Перечислите все фамилии людей, упомянутых в отрывке о премьере «Клопа» ниже.

### [Отрывок]
^^^^^^^^

13 февраля. Премьера “Клопа” (1929)
Антиклоп
1
“Говорят, из-за границы домой попав, после долгих вольтов Маяковский дома поймал клопа и отнес в театр Мейерхольда” – так он сам пародировал московские литературные слухи незадолго до премьеры. 13 февраля 1929 года ГосТиМ показал “Клопа”.
Пьеса эта – отличный лакмус для любой эпохи. Именно благодаря ей можно четко определить момент, когда закончились двадцатые с их относительной вольницей: в феврале 1929-го публика валом валила на “Клопа” и хохотала, остроты из пьесы расходились по московским салонам, Ильинский стал звездой… Год спустя Мейерхольд показал “Баню”, одновременно Люце выпустил премьеру в Ленинграде – и оба спектакля были встречены ледяным молчанием публики. Олеша припоминал, что не видел более катастрофического провала. Растерянный Маяковский стоял у выхода и заглядывал в лица выходящим; никто не благодарил и не поздравлял. “Баня” куда смешнее, точнее, искуснее “Клопа” – чего стоит одно гениальное третье действие с переносом худсовета прямо на театральные подмостки! Тем не менее смеха в зале не было вовсе – даже робкого хихиканья в кулак: сатира воспринималась не как дерзость, а как прямое неприличие.

^^^^^^^^

Записи данных

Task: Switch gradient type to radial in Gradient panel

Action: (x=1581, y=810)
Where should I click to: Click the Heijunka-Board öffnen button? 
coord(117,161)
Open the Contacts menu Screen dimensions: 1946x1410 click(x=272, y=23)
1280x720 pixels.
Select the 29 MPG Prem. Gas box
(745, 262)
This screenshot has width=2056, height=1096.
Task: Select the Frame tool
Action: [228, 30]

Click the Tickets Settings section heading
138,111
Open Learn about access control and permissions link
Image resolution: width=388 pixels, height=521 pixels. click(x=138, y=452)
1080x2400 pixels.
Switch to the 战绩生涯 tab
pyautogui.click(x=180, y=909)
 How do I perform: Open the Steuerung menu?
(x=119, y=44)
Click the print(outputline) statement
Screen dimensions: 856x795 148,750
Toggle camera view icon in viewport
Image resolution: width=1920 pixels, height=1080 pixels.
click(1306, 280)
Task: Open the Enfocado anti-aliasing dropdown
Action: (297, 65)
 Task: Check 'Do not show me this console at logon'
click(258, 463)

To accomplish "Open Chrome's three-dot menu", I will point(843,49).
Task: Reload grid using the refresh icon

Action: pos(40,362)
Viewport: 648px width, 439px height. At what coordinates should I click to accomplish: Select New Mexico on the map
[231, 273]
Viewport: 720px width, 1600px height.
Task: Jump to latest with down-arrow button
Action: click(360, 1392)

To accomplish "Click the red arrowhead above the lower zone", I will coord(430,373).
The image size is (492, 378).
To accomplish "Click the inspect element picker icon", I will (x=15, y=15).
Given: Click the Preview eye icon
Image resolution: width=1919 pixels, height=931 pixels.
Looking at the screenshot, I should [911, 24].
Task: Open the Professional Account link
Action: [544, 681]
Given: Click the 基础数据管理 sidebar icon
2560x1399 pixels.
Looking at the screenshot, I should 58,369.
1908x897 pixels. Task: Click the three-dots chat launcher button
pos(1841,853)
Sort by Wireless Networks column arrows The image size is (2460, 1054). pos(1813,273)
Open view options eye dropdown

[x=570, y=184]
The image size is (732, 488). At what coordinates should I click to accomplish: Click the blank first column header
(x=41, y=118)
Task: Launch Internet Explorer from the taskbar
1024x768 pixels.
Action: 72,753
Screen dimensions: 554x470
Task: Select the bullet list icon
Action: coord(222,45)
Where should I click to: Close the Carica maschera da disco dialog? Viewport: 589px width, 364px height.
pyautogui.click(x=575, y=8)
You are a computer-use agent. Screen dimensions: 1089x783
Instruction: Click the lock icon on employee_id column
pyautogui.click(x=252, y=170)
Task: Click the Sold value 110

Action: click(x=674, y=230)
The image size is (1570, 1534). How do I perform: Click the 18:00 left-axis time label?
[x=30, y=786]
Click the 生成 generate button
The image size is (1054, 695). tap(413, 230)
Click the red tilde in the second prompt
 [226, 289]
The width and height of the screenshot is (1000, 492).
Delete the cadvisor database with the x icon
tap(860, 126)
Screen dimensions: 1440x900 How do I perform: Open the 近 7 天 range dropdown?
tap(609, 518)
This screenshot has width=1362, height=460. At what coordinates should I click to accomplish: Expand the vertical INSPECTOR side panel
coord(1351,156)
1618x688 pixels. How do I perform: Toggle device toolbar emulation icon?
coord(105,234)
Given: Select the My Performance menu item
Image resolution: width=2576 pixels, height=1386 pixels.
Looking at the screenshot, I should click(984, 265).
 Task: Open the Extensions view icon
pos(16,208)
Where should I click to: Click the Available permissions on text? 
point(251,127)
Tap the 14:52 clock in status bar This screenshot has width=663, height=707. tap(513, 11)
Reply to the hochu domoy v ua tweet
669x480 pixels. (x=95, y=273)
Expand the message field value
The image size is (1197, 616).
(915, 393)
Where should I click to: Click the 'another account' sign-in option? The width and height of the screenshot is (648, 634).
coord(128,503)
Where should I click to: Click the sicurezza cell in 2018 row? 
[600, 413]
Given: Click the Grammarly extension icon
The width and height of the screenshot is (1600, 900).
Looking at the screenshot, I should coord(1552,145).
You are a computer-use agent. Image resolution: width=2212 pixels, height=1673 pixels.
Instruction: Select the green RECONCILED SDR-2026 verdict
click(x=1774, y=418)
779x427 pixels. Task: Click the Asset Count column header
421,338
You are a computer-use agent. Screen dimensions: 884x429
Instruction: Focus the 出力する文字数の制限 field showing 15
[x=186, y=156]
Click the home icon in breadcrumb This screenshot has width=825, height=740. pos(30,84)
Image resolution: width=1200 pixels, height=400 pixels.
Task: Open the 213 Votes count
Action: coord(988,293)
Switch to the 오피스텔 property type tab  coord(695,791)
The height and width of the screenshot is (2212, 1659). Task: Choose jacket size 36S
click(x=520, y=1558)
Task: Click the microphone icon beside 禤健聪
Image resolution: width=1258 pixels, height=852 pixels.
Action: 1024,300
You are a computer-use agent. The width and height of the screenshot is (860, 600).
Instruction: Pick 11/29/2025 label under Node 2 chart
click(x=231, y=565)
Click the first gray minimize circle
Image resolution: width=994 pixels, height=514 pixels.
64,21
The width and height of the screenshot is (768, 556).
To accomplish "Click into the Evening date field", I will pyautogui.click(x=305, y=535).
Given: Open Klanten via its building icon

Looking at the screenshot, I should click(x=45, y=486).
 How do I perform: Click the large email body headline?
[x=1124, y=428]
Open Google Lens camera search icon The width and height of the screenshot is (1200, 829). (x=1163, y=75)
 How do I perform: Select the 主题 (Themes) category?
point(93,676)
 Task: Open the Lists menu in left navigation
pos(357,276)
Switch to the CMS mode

^^^^^^^^

### [Решение]
Маяковский, Мейерхольд, Ильинский, Люце, Олеша.